In Before Versailles; a Novel of Louis XIV (#91) Ms. Koen switches her focus to the other side of the Channel.  In this book she concentrates on four pivotal months of 1661, following Louis XIV when he is twenty two and just beginning his reign without the guidance of Cardinal Mazarin after his mentor's death.  This is the period that Ms. Koen sees the young king begin to gather the reins of power into his own hands, but before he becomes totally hardened by wielding absolute power.  He still is young and somewhat idealistic.  Ms. Koen has written this as a "What if...?" novel.  It might have happened this way and the reader is warned to bear that in mind.

I won't spoil all the elements of surprise she introduces in this book, but I did think to myself that she has a vivid imagination (except for what she borrows from Dumas).  I found it more than a little bit repetitive, and often found myself wishing that she would move things along and get to the point.  I found the most touching thing in the book the moment when Louis' (the fourteenth of that name as we're reminded repeatedly in the first third of the book) favorite hunting dog Belle dies (surrounded by sons and daughters, as always).  How nice that his current love interest, Louise de la Baume le Blanc was there to lead the rosary recitation.  Family, friends and courtiers are all spies trying to keep on the right side of power by betraying everyone else to whomever shows them the largest reward.  Chief Spider among them is the coyly named Vicomte Nicholas who is building his own power base with even the Queen Mother in his pocket.  This, of course, is the Fouquet, Minister of Finance, never actually given his proper name in the book.  Louise de la Baume le Blanc herself is one of Louis' earliest acknowledged mistresses, never named in the cast of characters as Louise de la Valliere, as she is best known to history, even though Ms. Koen dedicates this book to her memory under this title.  Karleen Koen drops plenty of "had she but known!" hints as to her fate but never actually spells out the entire story or the fact that she bore Louis several illegitimate children in her Authors Notes.  That would have been nice to get the whole picture instead of implying she went directly to a convent in a few years instead of spending years of being tormented by Athenais and the Queen in a court Louis would not allow her to leave.  But I suppose that will be covered in the book about Athenais' reign as royal mistress Marquise de Montespan that Ms. Koen says is "another story..."
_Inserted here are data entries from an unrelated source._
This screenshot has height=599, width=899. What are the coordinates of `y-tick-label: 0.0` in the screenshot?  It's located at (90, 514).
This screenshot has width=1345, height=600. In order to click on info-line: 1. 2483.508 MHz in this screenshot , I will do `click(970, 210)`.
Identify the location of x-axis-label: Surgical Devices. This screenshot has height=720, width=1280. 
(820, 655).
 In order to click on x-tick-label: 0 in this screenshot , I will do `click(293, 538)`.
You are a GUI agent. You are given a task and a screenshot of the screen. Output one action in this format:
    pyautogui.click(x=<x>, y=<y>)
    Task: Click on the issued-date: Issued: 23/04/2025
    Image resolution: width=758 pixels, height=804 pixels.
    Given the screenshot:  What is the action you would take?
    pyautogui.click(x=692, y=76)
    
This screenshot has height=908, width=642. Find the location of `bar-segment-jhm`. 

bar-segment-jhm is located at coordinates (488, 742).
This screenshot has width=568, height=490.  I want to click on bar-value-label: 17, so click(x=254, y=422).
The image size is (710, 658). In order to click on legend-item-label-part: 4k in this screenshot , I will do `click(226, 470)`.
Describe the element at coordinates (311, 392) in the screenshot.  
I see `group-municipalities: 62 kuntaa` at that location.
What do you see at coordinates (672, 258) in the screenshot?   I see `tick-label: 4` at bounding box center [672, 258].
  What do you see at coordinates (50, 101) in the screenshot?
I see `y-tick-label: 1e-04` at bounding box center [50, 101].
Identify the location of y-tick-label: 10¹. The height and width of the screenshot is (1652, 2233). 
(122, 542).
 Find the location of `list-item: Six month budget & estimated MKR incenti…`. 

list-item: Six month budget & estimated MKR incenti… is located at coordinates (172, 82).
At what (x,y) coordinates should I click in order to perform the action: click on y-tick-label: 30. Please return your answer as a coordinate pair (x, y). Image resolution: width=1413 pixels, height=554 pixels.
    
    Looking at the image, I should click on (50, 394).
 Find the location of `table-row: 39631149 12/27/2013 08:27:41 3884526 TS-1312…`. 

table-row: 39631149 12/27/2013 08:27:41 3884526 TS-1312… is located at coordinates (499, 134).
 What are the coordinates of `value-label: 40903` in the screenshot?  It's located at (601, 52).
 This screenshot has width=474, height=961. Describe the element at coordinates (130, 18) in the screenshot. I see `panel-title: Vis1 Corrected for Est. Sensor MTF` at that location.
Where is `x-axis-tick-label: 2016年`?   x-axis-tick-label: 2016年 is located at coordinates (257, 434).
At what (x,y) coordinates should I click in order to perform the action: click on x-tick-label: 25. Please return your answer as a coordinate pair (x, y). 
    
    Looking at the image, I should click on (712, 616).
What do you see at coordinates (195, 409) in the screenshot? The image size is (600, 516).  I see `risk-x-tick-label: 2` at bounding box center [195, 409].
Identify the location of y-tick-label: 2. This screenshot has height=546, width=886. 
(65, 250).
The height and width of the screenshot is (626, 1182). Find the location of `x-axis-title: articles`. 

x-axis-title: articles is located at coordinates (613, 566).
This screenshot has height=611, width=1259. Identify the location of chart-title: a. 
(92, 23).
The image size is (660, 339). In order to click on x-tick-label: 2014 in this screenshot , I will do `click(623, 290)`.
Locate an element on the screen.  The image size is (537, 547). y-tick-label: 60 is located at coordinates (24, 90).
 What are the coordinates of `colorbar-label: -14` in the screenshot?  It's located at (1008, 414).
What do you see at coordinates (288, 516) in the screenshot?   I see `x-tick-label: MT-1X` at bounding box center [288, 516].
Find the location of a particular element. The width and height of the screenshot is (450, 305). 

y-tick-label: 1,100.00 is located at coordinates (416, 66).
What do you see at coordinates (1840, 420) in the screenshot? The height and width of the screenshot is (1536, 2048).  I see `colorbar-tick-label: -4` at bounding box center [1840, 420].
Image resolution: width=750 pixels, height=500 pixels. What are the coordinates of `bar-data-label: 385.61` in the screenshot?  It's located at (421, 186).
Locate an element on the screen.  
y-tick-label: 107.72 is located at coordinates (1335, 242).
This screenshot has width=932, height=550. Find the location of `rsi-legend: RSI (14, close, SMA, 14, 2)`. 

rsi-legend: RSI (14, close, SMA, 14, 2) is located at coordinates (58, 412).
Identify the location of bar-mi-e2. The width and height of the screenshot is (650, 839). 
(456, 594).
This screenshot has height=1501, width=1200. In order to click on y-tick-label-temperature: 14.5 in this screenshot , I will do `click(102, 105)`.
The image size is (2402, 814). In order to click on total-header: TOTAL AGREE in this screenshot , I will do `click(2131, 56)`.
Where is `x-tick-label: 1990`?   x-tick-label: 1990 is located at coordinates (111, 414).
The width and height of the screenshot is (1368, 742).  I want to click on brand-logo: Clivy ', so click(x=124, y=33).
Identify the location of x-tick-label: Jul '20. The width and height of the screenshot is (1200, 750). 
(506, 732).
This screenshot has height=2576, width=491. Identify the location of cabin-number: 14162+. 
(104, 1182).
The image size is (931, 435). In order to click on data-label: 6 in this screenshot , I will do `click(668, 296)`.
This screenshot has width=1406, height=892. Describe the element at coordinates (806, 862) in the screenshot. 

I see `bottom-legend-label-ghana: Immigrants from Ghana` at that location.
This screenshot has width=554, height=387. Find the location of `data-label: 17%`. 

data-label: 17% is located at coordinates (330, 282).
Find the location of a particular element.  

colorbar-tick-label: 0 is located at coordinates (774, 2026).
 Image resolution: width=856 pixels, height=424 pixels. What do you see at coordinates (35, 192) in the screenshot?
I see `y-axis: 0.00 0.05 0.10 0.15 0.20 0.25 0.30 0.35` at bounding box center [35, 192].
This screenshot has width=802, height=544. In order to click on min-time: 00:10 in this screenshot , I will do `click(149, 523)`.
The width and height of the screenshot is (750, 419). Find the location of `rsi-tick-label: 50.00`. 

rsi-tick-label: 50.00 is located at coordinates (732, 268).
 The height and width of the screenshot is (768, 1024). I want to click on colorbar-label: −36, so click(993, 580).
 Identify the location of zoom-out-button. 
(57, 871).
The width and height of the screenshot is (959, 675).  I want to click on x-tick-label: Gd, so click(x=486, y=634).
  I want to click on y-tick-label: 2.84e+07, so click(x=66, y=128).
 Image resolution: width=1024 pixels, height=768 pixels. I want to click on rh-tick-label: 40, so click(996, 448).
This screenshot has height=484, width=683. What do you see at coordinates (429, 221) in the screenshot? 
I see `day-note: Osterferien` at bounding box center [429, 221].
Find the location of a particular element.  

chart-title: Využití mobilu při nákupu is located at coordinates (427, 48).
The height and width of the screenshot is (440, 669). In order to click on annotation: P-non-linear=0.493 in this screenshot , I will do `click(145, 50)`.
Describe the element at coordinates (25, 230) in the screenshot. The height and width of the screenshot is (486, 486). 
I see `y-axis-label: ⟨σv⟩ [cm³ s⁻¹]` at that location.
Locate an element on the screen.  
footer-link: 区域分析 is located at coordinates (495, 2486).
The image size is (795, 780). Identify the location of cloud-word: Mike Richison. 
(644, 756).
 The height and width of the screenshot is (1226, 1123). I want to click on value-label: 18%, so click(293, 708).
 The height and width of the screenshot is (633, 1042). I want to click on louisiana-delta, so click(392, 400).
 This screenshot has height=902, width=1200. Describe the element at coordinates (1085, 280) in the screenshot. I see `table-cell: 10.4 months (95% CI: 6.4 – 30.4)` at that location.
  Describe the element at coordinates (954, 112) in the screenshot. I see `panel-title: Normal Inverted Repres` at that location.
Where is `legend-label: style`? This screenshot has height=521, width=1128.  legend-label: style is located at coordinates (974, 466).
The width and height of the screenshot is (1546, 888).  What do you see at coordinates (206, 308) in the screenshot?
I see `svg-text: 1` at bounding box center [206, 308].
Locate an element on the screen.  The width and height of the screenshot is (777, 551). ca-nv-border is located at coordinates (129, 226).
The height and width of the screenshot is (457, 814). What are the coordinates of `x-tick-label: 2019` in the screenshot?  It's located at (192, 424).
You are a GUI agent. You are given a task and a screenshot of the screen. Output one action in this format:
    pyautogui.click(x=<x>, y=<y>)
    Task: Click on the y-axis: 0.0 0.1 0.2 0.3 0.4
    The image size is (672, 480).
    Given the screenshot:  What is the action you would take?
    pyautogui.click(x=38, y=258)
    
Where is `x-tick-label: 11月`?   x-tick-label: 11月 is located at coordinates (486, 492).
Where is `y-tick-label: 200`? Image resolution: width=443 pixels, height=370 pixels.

But one good thing about this book was how much time I spent on other source material to try to separate fact from fiction.  I don't know that much about the reign of Louis XIV.  I was so grateful that two Christmases ago my husband gave me Antonia Fraser's excellent work Love and Louis XIV; the Women in the Life of the Sun King and it was right there on hand as I was reading Before Versailles.  There in the color plates I found pictures of Olympe, Louise, Henriette, Anne of Austria, Marie Theresa, Athenais, Marie Mancini, all of whom play a role in this novel.  I wanted to know if the rumors of Louis' parentage were wide-spread or a fictional device.  I wanted to see pictures of Fontainebleau and Vaux-le-Vicomte and those were all available on the web.  Now I really would like to see them in person, especially after reading the description of the gardens at Vaux-le-Vicomte which have to be seen in person to appreciate the ingeniousness of their design.  I may need to see The Man in the Iron Mask again.  I seem to remember the movie being set totally in the wrong time period to jibe correctly with Ms. Koen's plot...  In the end, isn't the purpose of any good book to stimulate your imagination and expand your desire for knowledge?  In that, Ms. Koen succeeds.